Given records
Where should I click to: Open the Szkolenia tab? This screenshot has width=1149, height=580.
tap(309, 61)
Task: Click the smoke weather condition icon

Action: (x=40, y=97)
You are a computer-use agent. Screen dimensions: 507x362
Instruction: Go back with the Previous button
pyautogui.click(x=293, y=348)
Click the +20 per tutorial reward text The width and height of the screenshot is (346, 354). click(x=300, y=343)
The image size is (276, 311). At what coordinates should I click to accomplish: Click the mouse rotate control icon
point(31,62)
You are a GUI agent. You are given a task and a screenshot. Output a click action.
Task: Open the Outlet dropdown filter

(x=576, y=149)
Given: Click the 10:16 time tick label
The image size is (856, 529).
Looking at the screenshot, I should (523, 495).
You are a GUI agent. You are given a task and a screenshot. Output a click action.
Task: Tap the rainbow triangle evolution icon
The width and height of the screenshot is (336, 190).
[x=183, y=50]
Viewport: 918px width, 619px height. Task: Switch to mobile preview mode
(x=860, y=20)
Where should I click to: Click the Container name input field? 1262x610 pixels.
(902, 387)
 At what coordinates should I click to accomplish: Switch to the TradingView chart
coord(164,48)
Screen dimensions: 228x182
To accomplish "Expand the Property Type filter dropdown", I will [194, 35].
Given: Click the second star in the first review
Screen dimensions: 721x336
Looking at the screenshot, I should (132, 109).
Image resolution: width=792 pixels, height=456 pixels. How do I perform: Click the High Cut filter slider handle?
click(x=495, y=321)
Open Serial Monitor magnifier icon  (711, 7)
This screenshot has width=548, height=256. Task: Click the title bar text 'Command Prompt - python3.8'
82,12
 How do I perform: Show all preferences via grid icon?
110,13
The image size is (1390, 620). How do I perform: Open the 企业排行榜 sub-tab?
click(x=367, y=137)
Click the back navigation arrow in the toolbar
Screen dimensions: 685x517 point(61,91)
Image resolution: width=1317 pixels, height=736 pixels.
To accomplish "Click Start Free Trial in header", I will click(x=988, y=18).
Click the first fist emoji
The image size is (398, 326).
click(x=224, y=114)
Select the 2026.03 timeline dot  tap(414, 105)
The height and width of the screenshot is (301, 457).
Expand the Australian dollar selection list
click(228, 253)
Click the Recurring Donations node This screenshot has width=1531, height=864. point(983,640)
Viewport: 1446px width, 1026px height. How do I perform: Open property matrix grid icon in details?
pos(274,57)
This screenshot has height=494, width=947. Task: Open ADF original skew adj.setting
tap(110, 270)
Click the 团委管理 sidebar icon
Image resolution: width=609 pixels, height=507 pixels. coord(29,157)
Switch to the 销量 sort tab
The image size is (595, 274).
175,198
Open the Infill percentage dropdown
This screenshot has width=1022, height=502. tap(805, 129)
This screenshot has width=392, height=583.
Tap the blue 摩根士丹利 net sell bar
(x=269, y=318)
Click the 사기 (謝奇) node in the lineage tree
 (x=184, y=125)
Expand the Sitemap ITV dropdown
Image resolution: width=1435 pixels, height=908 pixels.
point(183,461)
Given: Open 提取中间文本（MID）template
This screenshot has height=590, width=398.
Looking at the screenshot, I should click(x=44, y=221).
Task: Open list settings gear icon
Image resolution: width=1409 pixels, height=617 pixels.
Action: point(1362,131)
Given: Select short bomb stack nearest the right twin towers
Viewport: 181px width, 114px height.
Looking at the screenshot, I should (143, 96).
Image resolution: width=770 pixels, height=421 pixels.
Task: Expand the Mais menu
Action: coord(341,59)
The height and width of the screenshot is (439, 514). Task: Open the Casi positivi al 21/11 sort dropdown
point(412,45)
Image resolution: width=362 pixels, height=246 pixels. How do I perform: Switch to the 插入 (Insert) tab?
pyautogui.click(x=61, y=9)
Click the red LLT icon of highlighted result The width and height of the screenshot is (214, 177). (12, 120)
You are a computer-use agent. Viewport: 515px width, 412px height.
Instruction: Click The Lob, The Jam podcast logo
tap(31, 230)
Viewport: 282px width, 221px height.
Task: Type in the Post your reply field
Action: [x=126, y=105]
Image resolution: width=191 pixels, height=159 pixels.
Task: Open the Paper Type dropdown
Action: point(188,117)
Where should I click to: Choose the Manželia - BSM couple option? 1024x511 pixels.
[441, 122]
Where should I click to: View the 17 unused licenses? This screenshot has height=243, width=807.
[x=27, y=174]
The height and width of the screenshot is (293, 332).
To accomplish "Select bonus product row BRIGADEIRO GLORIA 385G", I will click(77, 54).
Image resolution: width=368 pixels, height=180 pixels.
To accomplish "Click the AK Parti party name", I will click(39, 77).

Instructions for the task
Make an exact copy of every line in the data.

Answer area
Where should I click to: Open the Szkolenia tab? This screenshot has width=1149, height=580.
tap(309, 61)
Task: Click the smoke weather condition icon

Action: (x=40, y=97)
You are a computer-use agent. Screen dimensions: 507x362
Instruction: Go back with the Previous button
pyautogui.click(x=293, y=348)
Click the +20 per tutorial reward text The width and height of the screenshot is (346, 354). click(x=300, y=343)
The image size is (276, 311). At what coordinates should I click to accomplish: Click the mouse rotate control icon
point(31,62)
You are a GUI agent. You are given a task and a screenshot. Output a click action.
Task: Open the Outlet dropdown filter

(x=576, y=149)
Given: Click the 10:16 time tick label
The image size is (856, 529).
Looking at the screenshot, I should (523, 495).
You are a GUI agent. You are given a task and a screenshot. Output a click action.
Task: Tap the rainbow triangle evolution icon
The width and height of the screenshot is (336, 190).
[x=183, y=50]
Viewport: 918px width, 619px height. Task: Switch to mobile preview mode
(x=860, y=20)
Where should I click to: Click the Container name input field? 1262x610 pixels.
(902, 387)
 At what coordinates should I click to accomplish: Switch to the TradingView chart
coord(164,48)
Screen dimensions: 228x182
To accomplish "Expand the Property Type filter dropdown", I will [194, 35].
Given: Click the second star in the first review
Screen dimensions: 721x336
Looking at the screenshot, I should (132, 109).
Image resolution: width=792 pixels, height=456 pixels. How do I perform: Click the High Cut filter slider handle?
click(x=495, y=321)
Open Serial Monitor magnifier icon  (711, 7)
This screenshot has width=548, height=256. Task: Click the title bar text 'Command Prompt - python3.8'
82,12
 How do I perform: Show all preferences via grid icon?
110,13
The image size is (1390, 620). How do I perform: Open the 企业排行榜 sub-tab?
click(x=367, y=137)
Click the back navigation arrow in the toolbar
Screen dimensions: 685x517 point(61,91)
Image resolution: width=1317 pixels, height=736 pixels.
To accomplish "Click Start Free Trial in header", I will click(x=988, y=18).
Click the first fist emoji
The image size is (398, 326).
click(x=224, y=114)
Select the 2026.03 timeline dot  tap(414, 105)
The height and width of the screenshot is (301, 457).
Expand the Australian dollar selection list
click(228, 253)
Click the Recurring Donations node This screenshot has width=1531, height=864. point(983,640)
Viewport: 1446px width, 1026px height. How do I perform: Open property matrix grid icon in details?
pos(274,57)
This screenshot has height=494, width=947. Task: Open ADF original skew adj.setting
tap(110, 270)
Click the 团委管理 sidebar icon
Image resolution: width=609 pixels, height=507 pixels. coord(29,157)
Switch to the 销量 sort tab
The image size is (595, 274).
175,198
Open the Infill percentage dropdown
This screenshot has width=1022, height=502. tap(805, 129)
This screenshot has width=392, height=583.
Tap the blue 摩根士丹利 net sell bar
(x=269, y=318)
Click the 사기 (謝奇) node in the lineage tree
 (x=184, y=125)
Expand the Sitemap ITV dropdown
Image resolution: width=1435 pixels, height=908 pixels.
point(183,461)
Given: Open 提取中间文本（MID）template
This screenshot has height=590, width=398.
Looking at the screenshot, I should click(x=44, y=221).
Task: Open list settings gear icon
Image resolution: width=1409 pixels, height=617 pixels.
Action: point(1362,131)
Given: Select short bomb stack nearest the right twin towers
Viewport: 181px width, 114px height.
Looking at the screenshot, I should (143, 96).
Image resolution: width=770 pixels, height=421 pixels.
Task: Expand the Mais menu
Action: coord(341,59)
The height and width of the screenshot is (439, 514). Task: Open the Casi positivi al 21/11 sort dropdown
point(412,45)
Image resolution: width=362 pixels, height=246 pixels. How do I perform: Switch to the 插入 (Insert) tab?
pyautogui.click(x=61, y=9)
Click the red LLT icon of highlighted result The width and height of the screenshot is (214, 177). (12, 120)
You are a computer-use agent. Viewport: 515px width, 412px height.
Instruction: Click The Lob, The Jam podcast logo
tap(31, 230)
Viewport: 282px width, 221px height.
Task: Type in the Post your reply field
Action: [x=126, y=105]
Image resolution: width=191 pixels, height=159 pixels.
Task: Open the Paper Type dropdown
Action: point(188,117)
Where should I click to: Choose the Manželia - BSM couple option? 1024x511 pixels.
[441, 122]
Where should I click to: View the 17 unused licenses? This screenshot has height=243, width=807.
[x=27, y=174]
The height and width of the screenshot is (293, 332).
To accomplish "Select bonus product row BRIGADEIRO GLORIA 385G", I will click(77, 54).
Image resolution: width=368 pixels, height=180 pixels.
To accomplish "Click the AK Parti party name", I will click(39, 77).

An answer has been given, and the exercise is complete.